= Objective =
Rewrite the following lines, replacing every "Viewport" with "Window" and leaving everything else unchanged.

= Supplied data =
==================================================

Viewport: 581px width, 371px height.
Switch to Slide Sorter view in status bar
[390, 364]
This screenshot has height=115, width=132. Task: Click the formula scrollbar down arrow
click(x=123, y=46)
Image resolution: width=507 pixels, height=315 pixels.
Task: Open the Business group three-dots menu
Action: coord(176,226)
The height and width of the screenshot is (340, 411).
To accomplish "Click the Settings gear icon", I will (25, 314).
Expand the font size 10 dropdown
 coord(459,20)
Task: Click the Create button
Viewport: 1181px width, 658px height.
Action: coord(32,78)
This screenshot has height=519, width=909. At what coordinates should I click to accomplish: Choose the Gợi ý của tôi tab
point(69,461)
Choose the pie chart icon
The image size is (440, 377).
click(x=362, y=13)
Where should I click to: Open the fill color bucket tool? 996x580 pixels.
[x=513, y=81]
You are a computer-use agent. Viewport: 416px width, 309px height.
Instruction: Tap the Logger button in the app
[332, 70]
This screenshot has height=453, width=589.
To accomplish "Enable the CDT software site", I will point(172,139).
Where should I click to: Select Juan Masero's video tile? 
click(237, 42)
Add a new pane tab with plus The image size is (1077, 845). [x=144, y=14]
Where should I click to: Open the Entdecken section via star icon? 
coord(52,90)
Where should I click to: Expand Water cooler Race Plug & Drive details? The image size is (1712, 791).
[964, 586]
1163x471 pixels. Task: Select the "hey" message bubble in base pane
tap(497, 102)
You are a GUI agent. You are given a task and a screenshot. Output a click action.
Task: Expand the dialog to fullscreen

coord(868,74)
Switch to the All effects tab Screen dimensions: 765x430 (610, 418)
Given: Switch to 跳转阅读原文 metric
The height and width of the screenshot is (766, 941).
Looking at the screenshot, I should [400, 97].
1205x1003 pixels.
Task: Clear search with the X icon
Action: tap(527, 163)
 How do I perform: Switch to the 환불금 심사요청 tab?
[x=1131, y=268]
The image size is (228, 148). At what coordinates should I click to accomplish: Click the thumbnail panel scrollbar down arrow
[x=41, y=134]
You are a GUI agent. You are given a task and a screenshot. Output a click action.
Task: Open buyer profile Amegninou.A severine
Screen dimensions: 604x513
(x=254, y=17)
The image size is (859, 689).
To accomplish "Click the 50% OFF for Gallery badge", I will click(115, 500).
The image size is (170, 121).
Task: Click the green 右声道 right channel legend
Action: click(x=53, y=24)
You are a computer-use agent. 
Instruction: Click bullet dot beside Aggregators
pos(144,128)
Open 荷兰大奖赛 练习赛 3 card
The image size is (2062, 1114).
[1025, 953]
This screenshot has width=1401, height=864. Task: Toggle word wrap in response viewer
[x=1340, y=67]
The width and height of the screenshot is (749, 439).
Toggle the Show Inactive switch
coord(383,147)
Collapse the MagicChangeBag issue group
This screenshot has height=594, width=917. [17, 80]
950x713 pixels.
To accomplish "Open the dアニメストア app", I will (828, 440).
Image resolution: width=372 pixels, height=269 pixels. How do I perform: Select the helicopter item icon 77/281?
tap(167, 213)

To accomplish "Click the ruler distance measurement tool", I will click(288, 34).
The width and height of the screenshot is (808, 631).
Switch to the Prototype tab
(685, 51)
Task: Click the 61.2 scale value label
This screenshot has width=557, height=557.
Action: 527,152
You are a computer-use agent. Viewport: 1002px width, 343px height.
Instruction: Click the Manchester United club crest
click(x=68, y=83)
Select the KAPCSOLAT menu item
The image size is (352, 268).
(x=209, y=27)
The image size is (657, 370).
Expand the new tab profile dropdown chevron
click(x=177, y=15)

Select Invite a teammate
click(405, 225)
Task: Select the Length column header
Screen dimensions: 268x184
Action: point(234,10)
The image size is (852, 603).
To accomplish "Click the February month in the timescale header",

==================================================

= Exercise answer =
Window: 581px width, 371px height.
Switch to Slide Sorter view in status bar
[390, 364]
This screenshot has height=115, width=132. Task: Click the formula scrollbar down arrow
click(x=123, y=46)
Image resolution: width=507 pixels, height=315 pixels.
Task: Open the Business group three-dots menu
Action: coord(176,226)
The height and width of the screenshot is (340, 411).
To accomplish "Click the Settings gear icon", I will (25, 314).
Expand the font size 10 dropdown
 coord(459,20)
Task: Click the Create button
Window: 1181px width, 658px height.
Action: coord(32,78)
This screenshot has height=519, width=909. At what coordinates should I click to accomplish: Choose the Gợi ý của tôi tab
point(69,461)
Choose the pie chart icon
The image size is (440, 377).
click(x=362, y=13)
Where should I click to: Open the fill color bucket tool? 996x580 pixels.
[x=513, y=81]
You are a computer-use agent. Window: 416px width, 309px height.
Instruction: Tap the Logger button in the app
[332, 70]
This screenshot has height=453, width=589.
To accomplish "Enable the CDT software site", I will point(172,139).
Where should I click to: Select Juan Masero's video tile? 
click(237, 42)
Add a new pane tab with plus The image size is (1077, 845). [x=144, y=14]
Where should I click to: Open the Entdecken section via star icon? 
coord(52,90)
Where should I click to: Expand Water cooler Race Plug & Drive details? The image size is (1712, 791).
[964, 586]
1163x471 pixels. Task: Select the "hey" message bubble in base pane
tap(497, 102)
You are a GUI agent. You are given a task and a screenshot. Output a click action.
Task: Expand the dialog to fullscreen

coord(868,74)
Switch to the All effects tab Screen dimensions: 765x430 (610, 418)
Given: Switch to 跳转阅读原文 metric
The height and width of the screenshot is (766, 941).
Looking at the screenshot, I should [400, 97].
1205x1003 pixels.
Task: Clear search with the X icon
Action: tap(527, 163)
 How do I perform: Switch to the 환불금 심사요청 tab?
[x=1131, y=268]
The image size is (228, 148). At what coordinates should I click to accomplish: Click the thumbnail panel scrollbar down arrow
[x=41, y=134]
You are a GUI agent. You are given a task and a screenshot. Output a click action.
Task: Open buyer profile Amegninou.A severine
Screen dimensions: 604x513
(x=254, y=17)
The image size is (859, 689).
To accomplish "Click the 50% OFF for Gallery badge", I will click(115, 500).
The image size is (170, 121).
Task: Click the green 右声道 right channel legend
Action: click(x=53, y=24)
You are a computer-use agent. 
Instruction: Click bullet dot beside Aggregators
pos(144,128)
Open 荷兰大奖赛 练习赛 3 card
The image size is (2062, 1114).
[1025, 953]
This screenshot has width=1401, height=864. Task: Toggle word wrap in response viewer
[x=1340, y=67]
The width and height of the screenshot is (749, 439).
Toggle the Show Inactive switch
coord(383,147)
Collapse the MagicChangeBag issue group
This screenshot has height=594, width=917. [17, 80]
950x713 pixels.
To accomplish "Open the dアニメストア app", I will (828, 440).
Image resolution: width=372 pixels, height=269 pixels. How do I perform: Select the helicopter item icon 77/281?
tap(167, 213)

To accomplish "Click the ruler distance measurement tool", I will click(288, 34).
The width and height of the screenshot is (808, 631).
Switch to the Prototype tab
(685, 51)
Task: Click the 61.2 scale value label
This screenshot has width=557, height=557.
Action: 527,152
You are a computer-use agent. Window: 1002px width, 343px height.
Instruction: Click the Manchester United club crest
click(x=68, y=83)
Select the KAPCSOLAT menu item
The image size is (352, 268).
(x=209, y=27)
The image size is (657, 370).
Expand the new tab profile dropdown chevron
click(x=177, y=15)

Select Invite a teammate
click(405, 225)
Task: Select the Length column header
Screen dimensions: 268x184
Action: point(234,10)
The image size is (852, 603).
To accomplish "Click the February month in the timescale header",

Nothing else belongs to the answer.